エクアドル、犯罪組織に対する軍事攻撃を準備中、米軍が後方支援
エクアドルでは2021年初頭から、犯罪組織やギャングによる暴力事件が急増している。
とエクアドルのノボア大統領(AP通信).jpg)
エクアドル政府は11日、国内で活動する犯罪組織に対し大規模な軍事攻撃を行う準備を進めていると発表した。この作戦は今週末にも開始される見込みで、米国が後方支援を提供するという。レインバーグ(John Reimberg Oviedo)内相が11日、地元ラジオ局のインタビューで明らかにした。
それによると、軍事作戦は暴力や麻薬取引が深刻化している西部グアヤス州などの3地域で、3月15~30日まで午後11時から翌午前5時までの夜間外出禁止令を発出する予定。これは兵力や装備の移動を円滑にし、軍・治安部隊の作戦行動の妨げにならないようにするための措置だとしている。外出禁止令の期間中、住民は原則として自宅に留まり、道路を空けるよう求められている。
レインバーグ氏は「これから開始する攻撃で巻き添え被害を出したくない」と述べるとともに、「実施する作戦には米軍からの重要な後方支援がある」と強調した。ただし、具体的にどの程度の支援が提供されるかについては明らかにしなかった。在米国大使館や国防総省、米南方軍(SOUTHCOM)もコメントを出していない。
この攻勢はエクアドルと米国がすでに暴力的な犯罪組織に対して共同軍事作戦を展開している中で打ち出されたものだ。両国は特定地域を対象とした軍事・治安行動を実施してきたが、これまでのところ作戦の詳細や規模は公開されていない。レインバーグ氏は、「今回の攻撃は犯罪組織が国内各地に築いた基盤を破壊することを目的としている」と述べたが、安全上の理由から具体的な計画については明かさなかった。

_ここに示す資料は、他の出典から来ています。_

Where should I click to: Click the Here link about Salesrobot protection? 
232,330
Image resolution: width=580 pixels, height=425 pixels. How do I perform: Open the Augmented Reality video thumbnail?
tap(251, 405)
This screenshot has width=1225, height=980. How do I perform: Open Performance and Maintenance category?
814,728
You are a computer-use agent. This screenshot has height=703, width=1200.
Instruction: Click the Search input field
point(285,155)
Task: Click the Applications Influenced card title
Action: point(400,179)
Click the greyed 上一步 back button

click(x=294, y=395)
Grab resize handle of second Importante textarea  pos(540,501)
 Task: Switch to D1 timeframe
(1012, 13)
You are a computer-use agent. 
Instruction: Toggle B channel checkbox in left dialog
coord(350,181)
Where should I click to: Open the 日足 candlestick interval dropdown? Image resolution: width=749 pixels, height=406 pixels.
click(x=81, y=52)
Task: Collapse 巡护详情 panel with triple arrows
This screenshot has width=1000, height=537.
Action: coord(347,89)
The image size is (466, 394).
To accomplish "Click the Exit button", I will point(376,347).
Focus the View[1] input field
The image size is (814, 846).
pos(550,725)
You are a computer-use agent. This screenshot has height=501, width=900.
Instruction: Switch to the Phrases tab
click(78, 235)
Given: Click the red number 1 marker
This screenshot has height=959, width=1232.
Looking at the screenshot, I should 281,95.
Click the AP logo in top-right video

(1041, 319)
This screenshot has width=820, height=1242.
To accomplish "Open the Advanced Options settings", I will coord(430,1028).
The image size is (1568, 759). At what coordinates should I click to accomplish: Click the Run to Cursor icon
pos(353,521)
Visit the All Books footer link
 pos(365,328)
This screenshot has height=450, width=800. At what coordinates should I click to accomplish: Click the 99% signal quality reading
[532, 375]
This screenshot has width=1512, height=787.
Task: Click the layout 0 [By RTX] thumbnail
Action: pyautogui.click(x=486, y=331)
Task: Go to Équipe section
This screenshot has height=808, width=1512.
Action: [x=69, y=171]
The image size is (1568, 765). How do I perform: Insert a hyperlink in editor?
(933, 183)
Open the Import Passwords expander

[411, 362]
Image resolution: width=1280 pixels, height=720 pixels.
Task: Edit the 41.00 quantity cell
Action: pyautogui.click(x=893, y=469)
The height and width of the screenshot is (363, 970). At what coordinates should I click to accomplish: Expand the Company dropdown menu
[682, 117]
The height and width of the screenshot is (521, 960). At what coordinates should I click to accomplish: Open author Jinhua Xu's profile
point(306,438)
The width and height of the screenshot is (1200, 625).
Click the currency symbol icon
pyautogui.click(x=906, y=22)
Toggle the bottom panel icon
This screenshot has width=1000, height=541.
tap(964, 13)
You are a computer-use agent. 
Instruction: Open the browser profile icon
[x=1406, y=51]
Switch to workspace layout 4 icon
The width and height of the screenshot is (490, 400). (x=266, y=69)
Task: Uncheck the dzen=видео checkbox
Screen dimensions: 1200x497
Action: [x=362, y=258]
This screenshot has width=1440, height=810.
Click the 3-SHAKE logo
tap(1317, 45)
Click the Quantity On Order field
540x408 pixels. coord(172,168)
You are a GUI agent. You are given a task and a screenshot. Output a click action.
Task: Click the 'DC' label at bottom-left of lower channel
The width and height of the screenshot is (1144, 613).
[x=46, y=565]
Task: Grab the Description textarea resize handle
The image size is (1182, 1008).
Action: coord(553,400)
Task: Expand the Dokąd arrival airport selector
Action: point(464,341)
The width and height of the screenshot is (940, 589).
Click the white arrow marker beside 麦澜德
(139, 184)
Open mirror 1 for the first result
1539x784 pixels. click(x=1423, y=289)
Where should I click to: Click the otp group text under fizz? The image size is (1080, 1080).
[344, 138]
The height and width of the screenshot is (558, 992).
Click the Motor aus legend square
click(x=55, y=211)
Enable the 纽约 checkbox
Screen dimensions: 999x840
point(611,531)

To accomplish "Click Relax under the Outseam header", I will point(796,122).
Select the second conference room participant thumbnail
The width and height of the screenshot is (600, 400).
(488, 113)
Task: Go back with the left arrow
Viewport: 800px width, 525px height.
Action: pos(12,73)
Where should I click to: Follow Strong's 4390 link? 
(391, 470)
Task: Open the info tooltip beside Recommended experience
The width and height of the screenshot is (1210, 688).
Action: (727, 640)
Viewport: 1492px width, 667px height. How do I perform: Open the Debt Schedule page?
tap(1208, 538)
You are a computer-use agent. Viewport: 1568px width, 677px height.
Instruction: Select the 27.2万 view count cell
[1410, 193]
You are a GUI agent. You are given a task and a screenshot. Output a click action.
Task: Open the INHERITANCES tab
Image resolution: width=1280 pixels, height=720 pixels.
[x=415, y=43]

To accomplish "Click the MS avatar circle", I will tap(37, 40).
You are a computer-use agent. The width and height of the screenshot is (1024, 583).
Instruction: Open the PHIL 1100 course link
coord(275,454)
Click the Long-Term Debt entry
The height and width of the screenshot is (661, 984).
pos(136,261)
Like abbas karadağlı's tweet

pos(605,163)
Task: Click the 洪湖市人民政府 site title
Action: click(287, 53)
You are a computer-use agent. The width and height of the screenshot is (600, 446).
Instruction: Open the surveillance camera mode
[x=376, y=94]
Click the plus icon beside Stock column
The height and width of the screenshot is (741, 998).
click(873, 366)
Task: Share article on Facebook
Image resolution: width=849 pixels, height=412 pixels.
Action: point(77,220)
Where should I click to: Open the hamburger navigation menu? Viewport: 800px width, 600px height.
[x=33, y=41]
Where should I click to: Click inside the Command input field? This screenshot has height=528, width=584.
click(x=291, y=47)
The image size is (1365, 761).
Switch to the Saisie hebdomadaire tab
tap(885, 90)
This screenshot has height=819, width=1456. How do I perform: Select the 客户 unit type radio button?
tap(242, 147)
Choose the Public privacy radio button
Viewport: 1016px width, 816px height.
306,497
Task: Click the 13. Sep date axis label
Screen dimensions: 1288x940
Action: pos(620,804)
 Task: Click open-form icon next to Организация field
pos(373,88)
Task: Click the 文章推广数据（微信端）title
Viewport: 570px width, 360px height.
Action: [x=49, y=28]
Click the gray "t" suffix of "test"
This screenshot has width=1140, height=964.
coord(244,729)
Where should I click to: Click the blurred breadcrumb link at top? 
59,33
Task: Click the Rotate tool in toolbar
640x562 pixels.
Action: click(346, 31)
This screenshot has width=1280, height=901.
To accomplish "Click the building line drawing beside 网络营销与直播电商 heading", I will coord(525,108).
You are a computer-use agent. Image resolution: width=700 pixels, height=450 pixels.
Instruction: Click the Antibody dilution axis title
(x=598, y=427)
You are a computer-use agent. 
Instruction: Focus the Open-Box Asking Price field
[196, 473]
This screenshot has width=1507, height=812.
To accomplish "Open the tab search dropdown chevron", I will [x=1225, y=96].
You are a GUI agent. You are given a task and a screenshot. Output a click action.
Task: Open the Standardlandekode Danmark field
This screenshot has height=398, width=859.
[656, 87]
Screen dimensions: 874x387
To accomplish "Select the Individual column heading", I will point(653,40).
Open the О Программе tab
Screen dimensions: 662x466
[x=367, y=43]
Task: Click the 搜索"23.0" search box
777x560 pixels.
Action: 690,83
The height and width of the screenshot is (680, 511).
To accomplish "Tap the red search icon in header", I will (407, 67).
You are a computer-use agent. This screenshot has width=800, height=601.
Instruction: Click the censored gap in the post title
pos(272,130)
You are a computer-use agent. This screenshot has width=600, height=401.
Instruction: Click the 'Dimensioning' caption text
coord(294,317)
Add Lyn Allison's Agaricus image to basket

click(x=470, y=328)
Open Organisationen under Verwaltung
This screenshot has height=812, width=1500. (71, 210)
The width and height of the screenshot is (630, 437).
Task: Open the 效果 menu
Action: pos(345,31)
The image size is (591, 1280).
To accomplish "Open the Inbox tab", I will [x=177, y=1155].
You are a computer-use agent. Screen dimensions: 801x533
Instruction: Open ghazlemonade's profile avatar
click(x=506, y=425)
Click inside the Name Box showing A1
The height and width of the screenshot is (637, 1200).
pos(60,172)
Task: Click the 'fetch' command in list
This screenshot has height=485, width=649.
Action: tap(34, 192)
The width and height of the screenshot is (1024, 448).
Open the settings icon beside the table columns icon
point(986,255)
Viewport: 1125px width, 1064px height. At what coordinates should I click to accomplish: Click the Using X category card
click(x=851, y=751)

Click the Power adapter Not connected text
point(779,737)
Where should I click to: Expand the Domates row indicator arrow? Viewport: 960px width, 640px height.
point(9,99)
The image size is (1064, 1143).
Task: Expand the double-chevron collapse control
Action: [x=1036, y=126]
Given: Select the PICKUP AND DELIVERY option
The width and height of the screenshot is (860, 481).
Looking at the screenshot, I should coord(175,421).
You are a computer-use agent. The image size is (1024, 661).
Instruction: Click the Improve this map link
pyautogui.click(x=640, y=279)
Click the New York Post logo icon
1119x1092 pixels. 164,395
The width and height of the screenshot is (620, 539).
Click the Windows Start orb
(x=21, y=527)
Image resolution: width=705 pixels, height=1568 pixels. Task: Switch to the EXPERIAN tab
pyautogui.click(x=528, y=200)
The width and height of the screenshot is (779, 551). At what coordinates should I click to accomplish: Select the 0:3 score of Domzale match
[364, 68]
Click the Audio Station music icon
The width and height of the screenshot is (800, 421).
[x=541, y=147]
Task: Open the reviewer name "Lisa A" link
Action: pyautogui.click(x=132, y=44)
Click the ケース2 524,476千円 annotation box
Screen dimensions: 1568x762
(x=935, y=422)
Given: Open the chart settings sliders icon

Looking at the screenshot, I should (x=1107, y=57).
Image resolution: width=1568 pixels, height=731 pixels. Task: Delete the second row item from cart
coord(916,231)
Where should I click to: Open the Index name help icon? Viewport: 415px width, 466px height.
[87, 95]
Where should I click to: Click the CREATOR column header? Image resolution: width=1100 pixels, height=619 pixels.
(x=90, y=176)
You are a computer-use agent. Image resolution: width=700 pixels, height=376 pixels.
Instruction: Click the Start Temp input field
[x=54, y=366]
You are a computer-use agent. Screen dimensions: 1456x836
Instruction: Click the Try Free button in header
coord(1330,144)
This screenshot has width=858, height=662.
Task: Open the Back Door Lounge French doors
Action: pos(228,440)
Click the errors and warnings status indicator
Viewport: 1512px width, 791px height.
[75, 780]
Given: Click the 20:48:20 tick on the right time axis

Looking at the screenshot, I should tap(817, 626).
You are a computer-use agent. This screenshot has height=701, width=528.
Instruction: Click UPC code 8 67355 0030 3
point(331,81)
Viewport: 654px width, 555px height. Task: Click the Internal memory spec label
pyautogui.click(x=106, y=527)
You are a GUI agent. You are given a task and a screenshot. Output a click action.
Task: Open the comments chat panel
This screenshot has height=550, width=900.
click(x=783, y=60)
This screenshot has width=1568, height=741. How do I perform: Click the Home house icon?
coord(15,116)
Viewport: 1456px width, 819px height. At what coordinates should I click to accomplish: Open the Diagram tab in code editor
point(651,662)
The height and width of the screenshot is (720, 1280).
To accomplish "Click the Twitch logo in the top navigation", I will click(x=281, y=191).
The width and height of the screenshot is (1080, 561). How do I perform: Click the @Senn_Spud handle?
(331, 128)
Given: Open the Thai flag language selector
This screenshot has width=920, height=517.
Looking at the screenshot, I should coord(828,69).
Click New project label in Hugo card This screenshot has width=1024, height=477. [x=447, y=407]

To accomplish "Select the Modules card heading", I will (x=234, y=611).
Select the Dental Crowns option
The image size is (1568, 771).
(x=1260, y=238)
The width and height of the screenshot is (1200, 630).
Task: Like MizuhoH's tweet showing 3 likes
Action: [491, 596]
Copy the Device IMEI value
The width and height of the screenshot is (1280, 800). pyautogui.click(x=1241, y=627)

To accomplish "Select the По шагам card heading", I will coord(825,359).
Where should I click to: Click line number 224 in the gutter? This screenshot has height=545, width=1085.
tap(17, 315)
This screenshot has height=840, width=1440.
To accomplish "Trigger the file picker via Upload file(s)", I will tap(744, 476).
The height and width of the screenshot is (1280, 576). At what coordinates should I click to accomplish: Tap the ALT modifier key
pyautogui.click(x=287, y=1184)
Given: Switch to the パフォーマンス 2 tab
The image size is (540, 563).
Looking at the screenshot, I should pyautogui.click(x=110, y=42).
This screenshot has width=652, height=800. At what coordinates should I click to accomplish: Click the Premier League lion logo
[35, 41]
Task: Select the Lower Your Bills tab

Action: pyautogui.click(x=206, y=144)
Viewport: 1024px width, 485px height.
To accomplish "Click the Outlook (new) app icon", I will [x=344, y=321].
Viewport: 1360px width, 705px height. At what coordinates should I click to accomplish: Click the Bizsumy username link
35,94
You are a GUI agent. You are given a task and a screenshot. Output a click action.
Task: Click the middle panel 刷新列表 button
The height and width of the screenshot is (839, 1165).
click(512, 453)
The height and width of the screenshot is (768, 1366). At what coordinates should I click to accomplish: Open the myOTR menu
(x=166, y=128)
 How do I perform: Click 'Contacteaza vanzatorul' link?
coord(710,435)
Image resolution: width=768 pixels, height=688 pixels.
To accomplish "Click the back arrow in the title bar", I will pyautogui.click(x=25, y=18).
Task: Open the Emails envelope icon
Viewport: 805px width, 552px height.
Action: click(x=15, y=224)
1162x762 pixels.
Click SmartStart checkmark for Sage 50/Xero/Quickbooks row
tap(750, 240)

エクアドルでは2021年初頭から、犯罪組織やギャングによる暴力事件が急増している。これらのグループは中南米諸国の麻薬カルテルと密接な関係を築いており、麻薬の主要な積出・中継地点としての役割を果たしていることが治安悪化の一因となっている。特にコロンビアやメキシコのカルテルとの結びつきが強く、エクアドルを通じて中央アメリカ、米国、ヨーロッパ向けの麻薬密輸が行われているという。
治安当局はこうした組織が都市部だけでなく郊外や農村部にも深く浸透し、地域住民に恐怖と不安を広げていると説明する。殺人、誘拐、襲撃、違法採掘や麻薬取引に関連する暴力事件が日常的に発生し、2025年には国内の殺人件数が過去最高を更新した。こうした治安情勢を受け、政府は軍や警察の活動を強化し、犯罪組織の壊滅を目指している。
エクアドルは米国との安全保障協力を深化させ、SOUTHCOM司令官らが協力関係を強化する意向を示している。米国はエクアドル軍に対して軍事訓練や情報提供、後方支援を提供し、今回の大規模作戦でもこうした支援が重要な役割を果たすとみられる。米側は公式声明でエクアドル軍の治安維持への取り組みを称賛しているものの、詳細な支援内容については明らかにしていない。
政府は今回の作戦が犯罪組織による暴力や腐敗、違法取引を根絶する契機になると期待する一方で、長期的な治安改善には社会的・経済的な対策も不可欠だとしている。軍事攻撃だけでなく司法制度の強化、教育機会の拡充、地域社会への支援プログラムの実施など包括的な対策が必要だとの声も治安専門家や市民の間で上がっている。
今回の大規模攻勢はエクアドルが国内の暴力犯罪との戦いを新たな段階へと進める一歩と位置づけられている。米国との協力関係を基盤に今後の治安情勢が注目される。